Clearly "30" is not a scientific "rule" or "law"...
Measurements were performed to obtain the value of the correct size . it needs a lot of samples to be measured , there is no basis that require as many as 30 samples . was done to get the right size of a sample size varies , for example pollen grains . The important thing to note is that for the accuracy of the estimation
There is no such fixed number for species. It is meaningless. You can take any number of pollen grains but only thing is that the sample size should be statistically meaningful.
Kalidass: It is not true that you cannot do a t-test with samples of less than 30. Furthermore, an F test is a t-test when comparing two groups (t-squared = F).

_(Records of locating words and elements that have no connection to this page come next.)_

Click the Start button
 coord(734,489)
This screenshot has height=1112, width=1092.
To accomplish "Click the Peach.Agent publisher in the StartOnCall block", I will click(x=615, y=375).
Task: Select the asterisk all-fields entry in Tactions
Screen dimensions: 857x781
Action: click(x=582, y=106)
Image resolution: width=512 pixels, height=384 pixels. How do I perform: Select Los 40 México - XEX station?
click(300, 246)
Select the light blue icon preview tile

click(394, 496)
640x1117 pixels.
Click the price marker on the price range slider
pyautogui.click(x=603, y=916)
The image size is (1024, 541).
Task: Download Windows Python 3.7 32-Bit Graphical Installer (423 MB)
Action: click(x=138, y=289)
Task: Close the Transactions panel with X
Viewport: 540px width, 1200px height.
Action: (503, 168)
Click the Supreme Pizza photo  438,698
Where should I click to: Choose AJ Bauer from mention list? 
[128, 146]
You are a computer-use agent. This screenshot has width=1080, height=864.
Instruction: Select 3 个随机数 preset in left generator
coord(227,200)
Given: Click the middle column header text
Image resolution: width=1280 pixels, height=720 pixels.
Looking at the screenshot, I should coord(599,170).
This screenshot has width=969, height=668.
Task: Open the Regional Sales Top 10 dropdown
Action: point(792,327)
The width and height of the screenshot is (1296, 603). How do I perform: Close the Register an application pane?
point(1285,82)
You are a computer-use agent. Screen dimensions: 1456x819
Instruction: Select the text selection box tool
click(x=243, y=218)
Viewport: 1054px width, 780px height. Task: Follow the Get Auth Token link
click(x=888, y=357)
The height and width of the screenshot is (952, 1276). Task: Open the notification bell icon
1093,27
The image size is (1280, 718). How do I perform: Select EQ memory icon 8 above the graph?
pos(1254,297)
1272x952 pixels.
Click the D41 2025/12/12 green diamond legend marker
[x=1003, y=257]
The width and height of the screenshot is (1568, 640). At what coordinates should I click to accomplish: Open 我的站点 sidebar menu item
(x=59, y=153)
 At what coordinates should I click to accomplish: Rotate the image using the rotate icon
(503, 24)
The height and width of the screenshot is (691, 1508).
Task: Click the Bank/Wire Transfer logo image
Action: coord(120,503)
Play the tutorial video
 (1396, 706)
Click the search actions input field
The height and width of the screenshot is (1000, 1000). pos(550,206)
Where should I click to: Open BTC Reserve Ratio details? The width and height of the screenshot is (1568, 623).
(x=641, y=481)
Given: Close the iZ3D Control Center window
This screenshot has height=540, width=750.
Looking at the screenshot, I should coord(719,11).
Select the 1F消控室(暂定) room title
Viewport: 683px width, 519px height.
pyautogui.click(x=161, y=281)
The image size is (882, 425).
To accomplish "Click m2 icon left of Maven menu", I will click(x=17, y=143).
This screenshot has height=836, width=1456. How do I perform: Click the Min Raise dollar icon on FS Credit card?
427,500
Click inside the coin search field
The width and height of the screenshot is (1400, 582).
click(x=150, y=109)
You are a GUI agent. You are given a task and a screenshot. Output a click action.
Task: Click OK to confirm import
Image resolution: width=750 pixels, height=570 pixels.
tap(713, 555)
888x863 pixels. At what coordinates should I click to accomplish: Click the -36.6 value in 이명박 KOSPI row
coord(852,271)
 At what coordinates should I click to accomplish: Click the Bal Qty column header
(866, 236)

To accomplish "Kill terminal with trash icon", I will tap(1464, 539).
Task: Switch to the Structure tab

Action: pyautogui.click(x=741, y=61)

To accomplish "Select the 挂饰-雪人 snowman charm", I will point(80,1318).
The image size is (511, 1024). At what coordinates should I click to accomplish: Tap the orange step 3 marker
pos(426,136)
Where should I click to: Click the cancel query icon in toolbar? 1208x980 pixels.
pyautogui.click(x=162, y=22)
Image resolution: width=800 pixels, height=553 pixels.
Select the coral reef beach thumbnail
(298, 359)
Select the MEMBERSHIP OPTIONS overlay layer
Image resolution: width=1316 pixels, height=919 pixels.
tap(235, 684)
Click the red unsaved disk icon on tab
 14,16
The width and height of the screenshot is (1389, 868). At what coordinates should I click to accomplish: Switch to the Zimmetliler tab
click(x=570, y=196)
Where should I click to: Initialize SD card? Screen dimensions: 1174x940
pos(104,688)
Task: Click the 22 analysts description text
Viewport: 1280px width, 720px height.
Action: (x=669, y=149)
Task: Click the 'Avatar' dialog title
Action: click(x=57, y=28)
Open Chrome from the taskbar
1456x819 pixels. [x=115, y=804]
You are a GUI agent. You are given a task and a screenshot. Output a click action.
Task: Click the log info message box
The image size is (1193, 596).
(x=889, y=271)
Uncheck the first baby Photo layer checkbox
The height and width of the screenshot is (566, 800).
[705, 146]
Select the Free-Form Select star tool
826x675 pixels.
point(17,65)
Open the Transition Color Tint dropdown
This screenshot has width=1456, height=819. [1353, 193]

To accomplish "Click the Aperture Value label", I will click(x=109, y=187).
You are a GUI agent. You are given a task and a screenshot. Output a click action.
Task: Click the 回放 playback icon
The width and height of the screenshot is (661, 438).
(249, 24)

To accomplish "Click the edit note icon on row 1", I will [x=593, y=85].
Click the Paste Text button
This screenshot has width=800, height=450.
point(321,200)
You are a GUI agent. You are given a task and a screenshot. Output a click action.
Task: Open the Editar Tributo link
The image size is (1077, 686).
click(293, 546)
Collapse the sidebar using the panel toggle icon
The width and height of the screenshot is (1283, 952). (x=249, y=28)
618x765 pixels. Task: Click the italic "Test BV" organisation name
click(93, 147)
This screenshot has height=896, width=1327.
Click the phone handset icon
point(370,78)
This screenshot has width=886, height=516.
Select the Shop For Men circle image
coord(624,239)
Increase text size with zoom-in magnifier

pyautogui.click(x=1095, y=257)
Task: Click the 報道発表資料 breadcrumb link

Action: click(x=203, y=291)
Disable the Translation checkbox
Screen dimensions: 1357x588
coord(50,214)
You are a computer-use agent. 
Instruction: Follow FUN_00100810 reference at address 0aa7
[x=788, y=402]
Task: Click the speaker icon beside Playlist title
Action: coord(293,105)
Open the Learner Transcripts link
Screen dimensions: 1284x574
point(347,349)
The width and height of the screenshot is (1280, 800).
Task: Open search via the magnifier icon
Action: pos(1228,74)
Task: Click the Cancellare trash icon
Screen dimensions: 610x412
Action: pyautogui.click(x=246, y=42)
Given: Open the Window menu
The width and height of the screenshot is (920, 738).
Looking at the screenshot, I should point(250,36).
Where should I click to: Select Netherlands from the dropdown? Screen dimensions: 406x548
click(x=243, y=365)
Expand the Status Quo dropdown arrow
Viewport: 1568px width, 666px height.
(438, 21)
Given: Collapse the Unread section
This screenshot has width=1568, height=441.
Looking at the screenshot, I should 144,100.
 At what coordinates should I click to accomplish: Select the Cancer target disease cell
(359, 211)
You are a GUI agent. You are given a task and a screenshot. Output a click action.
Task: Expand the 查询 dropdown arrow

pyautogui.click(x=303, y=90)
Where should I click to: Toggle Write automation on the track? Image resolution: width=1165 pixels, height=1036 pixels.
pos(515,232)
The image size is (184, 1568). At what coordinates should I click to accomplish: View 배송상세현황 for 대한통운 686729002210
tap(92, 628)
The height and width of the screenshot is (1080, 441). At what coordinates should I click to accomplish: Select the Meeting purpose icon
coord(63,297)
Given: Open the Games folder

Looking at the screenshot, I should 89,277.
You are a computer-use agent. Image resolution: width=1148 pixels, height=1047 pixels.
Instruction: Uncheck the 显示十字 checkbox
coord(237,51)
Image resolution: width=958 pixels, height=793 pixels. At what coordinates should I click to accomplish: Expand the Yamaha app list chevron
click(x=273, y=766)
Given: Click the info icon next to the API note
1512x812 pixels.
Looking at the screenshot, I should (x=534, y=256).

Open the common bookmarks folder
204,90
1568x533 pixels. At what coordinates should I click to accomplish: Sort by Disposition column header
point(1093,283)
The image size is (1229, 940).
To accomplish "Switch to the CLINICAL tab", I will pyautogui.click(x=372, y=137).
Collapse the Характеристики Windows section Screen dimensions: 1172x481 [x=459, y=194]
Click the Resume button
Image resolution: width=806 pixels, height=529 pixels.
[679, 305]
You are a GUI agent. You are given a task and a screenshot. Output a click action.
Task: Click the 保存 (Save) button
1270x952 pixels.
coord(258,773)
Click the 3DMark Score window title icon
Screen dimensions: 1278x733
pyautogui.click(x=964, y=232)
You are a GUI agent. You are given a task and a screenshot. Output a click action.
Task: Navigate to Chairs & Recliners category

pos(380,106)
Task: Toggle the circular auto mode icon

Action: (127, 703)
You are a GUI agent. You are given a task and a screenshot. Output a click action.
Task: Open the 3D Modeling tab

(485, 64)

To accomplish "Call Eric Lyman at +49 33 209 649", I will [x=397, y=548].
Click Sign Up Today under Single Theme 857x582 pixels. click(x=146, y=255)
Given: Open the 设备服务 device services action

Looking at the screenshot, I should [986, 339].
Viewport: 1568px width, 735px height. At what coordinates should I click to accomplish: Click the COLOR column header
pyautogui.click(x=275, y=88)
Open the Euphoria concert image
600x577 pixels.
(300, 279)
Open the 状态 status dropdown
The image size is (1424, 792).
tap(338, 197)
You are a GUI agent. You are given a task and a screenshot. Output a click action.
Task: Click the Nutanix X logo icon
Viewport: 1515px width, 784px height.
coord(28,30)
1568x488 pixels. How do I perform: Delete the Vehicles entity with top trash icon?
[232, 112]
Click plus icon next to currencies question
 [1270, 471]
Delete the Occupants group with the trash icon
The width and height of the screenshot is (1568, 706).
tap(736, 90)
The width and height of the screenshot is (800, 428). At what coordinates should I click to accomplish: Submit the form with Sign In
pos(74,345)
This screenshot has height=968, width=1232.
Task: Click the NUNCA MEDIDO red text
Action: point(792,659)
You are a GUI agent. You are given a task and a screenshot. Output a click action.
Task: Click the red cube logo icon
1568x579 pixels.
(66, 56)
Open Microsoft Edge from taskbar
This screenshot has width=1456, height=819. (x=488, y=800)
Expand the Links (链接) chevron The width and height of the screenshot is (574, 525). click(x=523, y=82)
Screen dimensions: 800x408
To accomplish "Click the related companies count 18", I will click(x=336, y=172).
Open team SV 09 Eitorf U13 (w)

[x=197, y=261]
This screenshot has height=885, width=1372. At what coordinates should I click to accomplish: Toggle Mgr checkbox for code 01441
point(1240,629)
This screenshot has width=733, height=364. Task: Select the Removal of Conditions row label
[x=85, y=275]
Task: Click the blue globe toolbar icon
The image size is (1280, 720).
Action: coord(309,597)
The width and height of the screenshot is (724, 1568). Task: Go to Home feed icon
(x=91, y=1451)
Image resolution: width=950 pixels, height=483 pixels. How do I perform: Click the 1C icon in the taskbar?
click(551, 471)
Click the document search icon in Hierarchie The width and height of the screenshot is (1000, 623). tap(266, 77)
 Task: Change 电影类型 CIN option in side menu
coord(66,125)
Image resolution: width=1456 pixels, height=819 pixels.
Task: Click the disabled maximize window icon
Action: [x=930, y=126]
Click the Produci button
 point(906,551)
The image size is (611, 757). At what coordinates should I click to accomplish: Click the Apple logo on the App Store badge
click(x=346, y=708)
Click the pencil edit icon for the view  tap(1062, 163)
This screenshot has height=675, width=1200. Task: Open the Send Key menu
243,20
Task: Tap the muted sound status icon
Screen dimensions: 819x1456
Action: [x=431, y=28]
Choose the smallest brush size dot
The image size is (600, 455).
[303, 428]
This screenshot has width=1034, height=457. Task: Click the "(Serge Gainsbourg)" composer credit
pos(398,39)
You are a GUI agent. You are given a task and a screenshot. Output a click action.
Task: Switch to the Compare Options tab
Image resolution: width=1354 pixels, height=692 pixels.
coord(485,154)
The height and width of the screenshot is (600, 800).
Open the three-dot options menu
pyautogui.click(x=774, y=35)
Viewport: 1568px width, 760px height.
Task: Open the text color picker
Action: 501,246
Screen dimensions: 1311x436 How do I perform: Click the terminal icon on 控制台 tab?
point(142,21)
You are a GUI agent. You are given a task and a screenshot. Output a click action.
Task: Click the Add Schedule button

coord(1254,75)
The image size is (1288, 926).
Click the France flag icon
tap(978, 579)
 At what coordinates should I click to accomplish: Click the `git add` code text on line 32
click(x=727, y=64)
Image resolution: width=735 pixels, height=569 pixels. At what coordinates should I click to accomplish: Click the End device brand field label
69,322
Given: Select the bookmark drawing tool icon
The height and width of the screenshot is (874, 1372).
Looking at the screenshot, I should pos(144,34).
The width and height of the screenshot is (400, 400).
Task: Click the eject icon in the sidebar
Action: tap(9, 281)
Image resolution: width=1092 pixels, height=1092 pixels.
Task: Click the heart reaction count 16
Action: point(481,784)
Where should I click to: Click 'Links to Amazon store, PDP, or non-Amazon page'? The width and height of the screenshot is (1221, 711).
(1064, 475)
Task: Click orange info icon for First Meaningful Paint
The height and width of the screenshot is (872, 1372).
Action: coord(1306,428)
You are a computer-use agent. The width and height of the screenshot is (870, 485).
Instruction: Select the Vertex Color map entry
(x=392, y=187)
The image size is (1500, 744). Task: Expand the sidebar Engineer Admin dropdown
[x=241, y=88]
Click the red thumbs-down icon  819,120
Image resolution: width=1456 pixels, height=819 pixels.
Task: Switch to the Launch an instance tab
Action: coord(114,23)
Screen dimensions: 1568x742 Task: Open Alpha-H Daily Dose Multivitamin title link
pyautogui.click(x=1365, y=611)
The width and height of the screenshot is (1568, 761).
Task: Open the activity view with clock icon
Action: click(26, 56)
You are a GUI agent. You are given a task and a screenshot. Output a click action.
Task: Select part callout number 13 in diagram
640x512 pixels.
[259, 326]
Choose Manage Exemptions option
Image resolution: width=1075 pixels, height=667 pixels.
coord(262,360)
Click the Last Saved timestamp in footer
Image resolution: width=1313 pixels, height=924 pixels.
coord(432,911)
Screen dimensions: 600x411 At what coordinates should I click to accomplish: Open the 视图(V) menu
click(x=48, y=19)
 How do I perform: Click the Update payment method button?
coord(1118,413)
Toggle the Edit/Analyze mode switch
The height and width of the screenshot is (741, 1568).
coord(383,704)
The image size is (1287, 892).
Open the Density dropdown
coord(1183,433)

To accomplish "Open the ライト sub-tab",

The use of n = 30 as a break point for a small v large sample is an over-simplification, just as is using 0.05 for a 'significance' level in hypothesis testing. In the latter case, the fact that a p-value is a function of sample size and requires a power analysis or other sensitivity analysis to begin to analyze what your data might support, means that you should not use any one particular level for all problems. Unfortunately, people apparently noticed over time that 0.05 may turn out to be a reasonable level in many cases, and the original formulation of the problem was blurred. (You should do a power analysis or better, a confidence interval when appropriate. That would be more usefully interpretable.) Similarly with setting n = 30 as a breaking point for a small sample size. One might say that often that is a good number, but it has been highly overused, misused, and in particular, it seems to have proliferated to different kinds of problems in different disciplines, where in some cases it may generally be too small, or even too large.
Setting n = 30 as the limit of a small sample is an over-simplified "rule-of-thumb" which ignores the real basis for making such a decision. If you can ignore bias and nonsampling error (say, measurement error), though it is often a bad idea to ignore them, you still have to consider variance in your population, so let's consider that (as a minimal consideration).
The greater the population variance, the greater the sample size needed. To understand that clearly, consider the hypothetical situation that you have a population with a variable, y, such that every value of y is the same. It would not take a large sample before you realized that a good deal more sampling is going to likely be unnecessary. So maybe n=10 could be considered to be large. On the other hand, if there is a lot of variance, this would not be the case.
Often it may be useful to obtain a few observations as a pilot test, to estimate what sample sizes would then be considered large or small for your case.
I worked with continuous data, using model-based estimation, and developed a method for estimating sample size needs (one of my featured publications), where the formula for determining that is in remarkably close to the same format as found for simple random sampling (say, in Cochran (1977), Sampling Techniques). We need an estimate of sigma to estimate what is a reasonable sample size. (In finite population statistics, this is complicated slightly by the need for a finite population correction (fpc) factor. Also, there are considerations such as stratification.)
But the main thing you might want to consider is your population variance - and even the variance of the variance. That is, even if you have almost no variance in your population, it will take a large enough sample size to show that is the case. And there can always be a few extra-large or extra-small cases in a highly skewed distribution such as the ones with which I have dealt.
I do not pretend to understand your subject matter or kind of data collected, but it is rather universal that what should be considered a small sample will vary from application to application, and it is based on factors not the least of which is population variance.
You could start a pilot study and see how far you need to go before making your final sampling plan.